• **EXERCISE PROMPT**: The word "type" marks the lines to keep; find each one in the data and copy it.

• **DATA RECORDS**:
————
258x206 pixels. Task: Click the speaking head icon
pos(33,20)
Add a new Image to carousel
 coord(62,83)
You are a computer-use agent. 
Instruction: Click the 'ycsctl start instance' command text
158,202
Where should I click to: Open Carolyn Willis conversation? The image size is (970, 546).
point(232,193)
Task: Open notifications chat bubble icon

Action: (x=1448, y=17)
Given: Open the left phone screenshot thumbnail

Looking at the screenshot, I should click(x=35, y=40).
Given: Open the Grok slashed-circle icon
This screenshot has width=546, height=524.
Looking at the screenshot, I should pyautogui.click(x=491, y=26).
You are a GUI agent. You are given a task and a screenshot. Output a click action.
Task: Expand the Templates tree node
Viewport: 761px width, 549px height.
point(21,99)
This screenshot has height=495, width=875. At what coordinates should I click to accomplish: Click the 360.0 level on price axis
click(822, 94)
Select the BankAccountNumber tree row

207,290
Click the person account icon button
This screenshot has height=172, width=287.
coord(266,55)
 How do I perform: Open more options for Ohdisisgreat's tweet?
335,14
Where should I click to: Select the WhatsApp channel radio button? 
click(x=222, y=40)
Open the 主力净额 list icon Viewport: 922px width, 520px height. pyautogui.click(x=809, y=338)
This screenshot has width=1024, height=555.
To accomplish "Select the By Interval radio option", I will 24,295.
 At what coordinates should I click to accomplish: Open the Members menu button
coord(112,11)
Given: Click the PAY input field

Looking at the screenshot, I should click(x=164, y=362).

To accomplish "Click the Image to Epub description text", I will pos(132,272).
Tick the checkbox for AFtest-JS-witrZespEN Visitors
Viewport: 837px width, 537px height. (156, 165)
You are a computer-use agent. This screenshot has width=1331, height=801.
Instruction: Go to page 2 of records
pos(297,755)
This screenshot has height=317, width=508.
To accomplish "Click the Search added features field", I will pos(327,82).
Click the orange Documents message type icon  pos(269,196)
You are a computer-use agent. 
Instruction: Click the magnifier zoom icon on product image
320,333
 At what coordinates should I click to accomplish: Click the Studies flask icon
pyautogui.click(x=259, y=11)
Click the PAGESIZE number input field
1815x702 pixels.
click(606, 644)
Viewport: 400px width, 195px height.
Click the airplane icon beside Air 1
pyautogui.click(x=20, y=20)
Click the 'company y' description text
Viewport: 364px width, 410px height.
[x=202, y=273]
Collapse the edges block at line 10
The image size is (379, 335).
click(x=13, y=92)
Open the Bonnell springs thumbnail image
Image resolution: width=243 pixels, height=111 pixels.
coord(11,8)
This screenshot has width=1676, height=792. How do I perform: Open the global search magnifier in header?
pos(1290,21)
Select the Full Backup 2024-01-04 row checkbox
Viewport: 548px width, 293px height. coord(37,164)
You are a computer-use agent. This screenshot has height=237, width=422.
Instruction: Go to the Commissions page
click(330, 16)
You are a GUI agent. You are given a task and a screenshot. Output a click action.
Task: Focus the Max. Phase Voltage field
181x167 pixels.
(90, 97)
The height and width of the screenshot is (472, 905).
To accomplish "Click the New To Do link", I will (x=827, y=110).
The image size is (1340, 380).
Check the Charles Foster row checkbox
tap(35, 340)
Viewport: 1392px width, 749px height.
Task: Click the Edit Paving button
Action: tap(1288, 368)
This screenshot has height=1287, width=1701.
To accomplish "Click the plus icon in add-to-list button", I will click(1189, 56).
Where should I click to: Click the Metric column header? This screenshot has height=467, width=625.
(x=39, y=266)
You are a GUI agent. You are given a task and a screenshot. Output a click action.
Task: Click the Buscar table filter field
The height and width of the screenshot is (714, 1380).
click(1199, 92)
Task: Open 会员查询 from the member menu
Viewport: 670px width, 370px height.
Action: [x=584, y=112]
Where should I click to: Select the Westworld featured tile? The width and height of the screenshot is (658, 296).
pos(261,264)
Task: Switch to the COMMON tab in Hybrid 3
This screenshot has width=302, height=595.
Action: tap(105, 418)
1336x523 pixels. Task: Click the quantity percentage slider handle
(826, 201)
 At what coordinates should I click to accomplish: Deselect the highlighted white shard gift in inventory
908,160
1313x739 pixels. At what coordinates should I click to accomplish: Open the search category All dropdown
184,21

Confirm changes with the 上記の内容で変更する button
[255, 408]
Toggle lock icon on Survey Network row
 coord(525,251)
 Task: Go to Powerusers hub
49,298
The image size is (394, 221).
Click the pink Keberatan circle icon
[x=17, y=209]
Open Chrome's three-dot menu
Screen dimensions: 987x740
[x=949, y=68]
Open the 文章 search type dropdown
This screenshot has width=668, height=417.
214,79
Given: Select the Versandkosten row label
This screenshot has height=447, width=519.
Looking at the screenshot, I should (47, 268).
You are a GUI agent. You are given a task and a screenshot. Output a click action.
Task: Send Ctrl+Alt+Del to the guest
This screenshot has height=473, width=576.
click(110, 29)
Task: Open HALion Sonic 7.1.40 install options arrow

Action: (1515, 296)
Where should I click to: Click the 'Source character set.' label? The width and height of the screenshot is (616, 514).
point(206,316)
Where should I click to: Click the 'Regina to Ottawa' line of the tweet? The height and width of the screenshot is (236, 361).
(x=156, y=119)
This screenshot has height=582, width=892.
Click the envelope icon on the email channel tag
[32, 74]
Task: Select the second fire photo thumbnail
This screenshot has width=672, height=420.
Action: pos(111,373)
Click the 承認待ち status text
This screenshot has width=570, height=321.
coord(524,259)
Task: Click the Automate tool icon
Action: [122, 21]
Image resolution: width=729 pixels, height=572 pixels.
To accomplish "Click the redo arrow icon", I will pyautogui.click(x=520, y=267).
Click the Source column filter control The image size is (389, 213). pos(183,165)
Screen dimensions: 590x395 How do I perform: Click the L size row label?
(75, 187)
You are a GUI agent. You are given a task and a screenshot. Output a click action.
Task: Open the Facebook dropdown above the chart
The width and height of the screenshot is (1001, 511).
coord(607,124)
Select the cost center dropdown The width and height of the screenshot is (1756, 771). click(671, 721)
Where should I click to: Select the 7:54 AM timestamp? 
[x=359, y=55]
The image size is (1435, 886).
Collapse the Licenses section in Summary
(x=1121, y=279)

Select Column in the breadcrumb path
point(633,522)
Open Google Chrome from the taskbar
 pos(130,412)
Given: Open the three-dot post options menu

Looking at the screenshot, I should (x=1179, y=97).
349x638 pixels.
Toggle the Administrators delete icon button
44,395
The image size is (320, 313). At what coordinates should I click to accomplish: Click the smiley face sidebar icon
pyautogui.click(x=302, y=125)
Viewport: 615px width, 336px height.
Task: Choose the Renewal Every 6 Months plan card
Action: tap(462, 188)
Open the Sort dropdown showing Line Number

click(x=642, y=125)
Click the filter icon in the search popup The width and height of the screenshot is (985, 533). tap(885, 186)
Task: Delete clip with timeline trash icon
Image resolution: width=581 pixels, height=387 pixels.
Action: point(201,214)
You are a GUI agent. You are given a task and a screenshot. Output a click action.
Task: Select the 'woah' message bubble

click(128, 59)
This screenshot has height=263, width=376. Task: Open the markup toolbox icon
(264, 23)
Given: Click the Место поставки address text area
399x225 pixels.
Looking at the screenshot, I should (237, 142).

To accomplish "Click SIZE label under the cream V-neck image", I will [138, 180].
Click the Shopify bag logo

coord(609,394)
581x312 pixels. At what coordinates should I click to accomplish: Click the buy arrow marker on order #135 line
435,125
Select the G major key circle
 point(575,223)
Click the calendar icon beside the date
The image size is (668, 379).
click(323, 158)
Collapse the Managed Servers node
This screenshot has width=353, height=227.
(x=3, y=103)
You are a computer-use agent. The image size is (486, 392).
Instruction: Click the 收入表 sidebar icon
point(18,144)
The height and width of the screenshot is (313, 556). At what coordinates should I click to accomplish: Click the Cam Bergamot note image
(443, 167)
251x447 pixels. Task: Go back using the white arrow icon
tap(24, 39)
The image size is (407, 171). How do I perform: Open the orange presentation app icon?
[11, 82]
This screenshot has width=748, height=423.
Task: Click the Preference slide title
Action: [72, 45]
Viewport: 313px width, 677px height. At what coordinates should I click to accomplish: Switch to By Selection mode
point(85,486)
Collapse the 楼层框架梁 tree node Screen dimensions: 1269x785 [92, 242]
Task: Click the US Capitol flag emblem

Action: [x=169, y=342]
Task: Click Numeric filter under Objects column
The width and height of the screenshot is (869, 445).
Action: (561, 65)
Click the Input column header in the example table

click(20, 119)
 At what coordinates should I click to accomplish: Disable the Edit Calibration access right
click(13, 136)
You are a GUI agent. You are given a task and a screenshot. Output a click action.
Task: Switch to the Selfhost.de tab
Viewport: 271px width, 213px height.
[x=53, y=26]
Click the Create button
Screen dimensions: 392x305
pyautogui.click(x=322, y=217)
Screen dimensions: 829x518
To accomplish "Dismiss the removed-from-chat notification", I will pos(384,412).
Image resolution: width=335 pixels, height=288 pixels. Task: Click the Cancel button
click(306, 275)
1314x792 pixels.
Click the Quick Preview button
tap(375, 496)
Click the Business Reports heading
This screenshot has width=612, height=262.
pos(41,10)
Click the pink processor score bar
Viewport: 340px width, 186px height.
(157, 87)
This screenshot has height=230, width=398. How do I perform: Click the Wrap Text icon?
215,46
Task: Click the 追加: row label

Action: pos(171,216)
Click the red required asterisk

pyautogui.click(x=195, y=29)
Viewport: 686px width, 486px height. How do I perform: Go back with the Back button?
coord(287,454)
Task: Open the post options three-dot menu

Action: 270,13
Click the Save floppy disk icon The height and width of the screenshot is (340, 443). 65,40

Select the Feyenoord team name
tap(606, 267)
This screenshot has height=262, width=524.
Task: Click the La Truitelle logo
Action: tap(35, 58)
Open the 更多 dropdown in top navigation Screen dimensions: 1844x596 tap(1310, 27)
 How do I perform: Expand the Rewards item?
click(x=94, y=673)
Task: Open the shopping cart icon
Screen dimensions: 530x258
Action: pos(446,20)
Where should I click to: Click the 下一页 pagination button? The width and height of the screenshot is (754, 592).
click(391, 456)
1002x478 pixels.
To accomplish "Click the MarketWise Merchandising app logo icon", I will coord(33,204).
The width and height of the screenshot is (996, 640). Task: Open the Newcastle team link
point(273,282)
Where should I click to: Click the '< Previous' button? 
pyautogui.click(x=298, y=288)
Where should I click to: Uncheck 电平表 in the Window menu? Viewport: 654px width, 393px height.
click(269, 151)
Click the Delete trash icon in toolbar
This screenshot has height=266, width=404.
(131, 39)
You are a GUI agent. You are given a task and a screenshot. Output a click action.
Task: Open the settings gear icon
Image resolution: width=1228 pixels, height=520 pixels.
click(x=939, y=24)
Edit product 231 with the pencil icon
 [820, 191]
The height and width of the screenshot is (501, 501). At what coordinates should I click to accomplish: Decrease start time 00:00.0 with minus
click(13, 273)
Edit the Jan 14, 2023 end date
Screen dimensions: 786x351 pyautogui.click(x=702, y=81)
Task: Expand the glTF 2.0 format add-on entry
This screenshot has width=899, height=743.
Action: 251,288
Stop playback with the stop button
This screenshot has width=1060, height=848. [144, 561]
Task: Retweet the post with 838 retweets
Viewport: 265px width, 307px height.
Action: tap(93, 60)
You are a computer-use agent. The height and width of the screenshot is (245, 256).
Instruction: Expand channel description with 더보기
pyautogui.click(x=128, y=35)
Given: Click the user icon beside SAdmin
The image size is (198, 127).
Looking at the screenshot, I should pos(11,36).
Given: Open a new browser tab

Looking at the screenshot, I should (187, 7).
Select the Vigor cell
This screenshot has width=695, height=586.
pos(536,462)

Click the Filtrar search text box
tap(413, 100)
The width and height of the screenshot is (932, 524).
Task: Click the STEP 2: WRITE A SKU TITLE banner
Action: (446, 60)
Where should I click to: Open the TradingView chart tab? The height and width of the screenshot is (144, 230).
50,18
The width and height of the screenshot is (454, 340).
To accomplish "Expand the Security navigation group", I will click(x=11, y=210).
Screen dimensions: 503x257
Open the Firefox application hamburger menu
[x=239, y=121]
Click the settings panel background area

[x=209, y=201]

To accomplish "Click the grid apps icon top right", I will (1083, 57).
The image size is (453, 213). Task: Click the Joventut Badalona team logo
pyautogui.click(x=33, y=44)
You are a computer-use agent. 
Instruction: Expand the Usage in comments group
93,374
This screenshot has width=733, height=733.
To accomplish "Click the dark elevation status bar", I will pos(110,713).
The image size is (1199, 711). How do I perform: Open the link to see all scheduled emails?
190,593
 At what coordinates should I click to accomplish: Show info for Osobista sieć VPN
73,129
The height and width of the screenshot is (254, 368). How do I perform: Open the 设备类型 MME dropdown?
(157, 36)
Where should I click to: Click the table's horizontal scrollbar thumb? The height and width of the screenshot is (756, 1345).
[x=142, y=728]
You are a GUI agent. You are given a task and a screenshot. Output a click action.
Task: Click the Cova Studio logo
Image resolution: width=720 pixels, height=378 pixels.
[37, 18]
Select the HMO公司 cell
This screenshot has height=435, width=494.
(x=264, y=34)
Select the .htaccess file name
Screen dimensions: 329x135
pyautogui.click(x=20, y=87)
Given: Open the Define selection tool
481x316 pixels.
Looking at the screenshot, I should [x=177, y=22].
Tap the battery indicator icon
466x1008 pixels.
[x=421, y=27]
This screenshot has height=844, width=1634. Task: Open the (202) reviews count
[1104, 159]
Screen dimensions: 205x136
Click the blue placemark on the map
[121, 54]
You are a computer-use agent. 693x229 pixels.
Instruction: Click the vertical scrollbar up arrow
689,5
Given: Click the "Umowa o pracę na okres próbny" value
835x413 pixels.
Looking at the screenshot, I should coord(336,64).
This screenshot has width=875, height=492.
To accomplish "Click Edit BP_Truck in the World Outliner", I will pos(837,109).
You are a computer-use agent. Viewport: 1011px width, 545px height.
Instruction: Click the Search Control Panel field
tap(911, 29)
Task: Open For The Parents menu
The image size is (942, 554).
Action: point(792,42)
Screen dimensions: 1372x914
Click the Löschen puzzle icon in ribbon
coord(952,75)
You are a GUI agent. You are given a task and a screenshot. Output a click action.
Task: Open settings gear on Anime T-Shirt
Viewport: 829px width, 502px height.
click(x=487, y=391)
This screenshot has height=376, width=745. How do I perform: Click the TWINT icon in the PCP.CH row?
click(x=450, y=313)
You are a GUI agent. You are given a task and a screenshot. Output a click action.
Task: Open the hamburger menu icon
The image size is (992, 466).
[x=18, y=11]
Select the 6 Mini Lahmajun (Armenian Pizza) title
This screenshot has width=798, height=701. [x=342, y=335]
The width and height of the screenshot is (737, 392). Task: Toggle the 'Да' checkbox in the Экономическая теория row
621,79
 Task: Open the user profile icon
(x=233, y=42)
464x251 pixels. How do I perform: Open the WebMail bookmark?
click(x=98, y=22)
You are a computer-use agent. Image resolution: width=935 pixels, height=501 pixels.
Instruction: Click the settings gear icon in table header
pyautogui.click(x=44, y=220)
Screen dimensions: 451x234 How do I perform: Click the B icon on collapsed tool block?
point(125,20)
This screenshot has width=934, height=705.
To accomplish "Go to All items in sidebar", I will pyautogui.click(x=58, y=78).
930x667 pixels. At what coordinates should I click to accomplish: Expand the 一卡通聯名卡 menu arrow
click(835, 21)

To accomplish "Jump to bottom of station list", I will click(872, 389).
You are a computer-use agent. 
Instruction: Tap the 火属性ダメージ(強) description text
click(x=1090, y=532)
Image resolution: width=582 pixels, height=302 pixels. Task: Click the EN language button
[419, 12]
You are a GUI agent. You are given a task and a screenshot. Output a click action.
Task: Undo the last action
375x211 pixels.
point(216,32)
————
• **REPLY**:
Click the orange Documents message type icon  pos(269,196)
Open the 文章 search type dropdown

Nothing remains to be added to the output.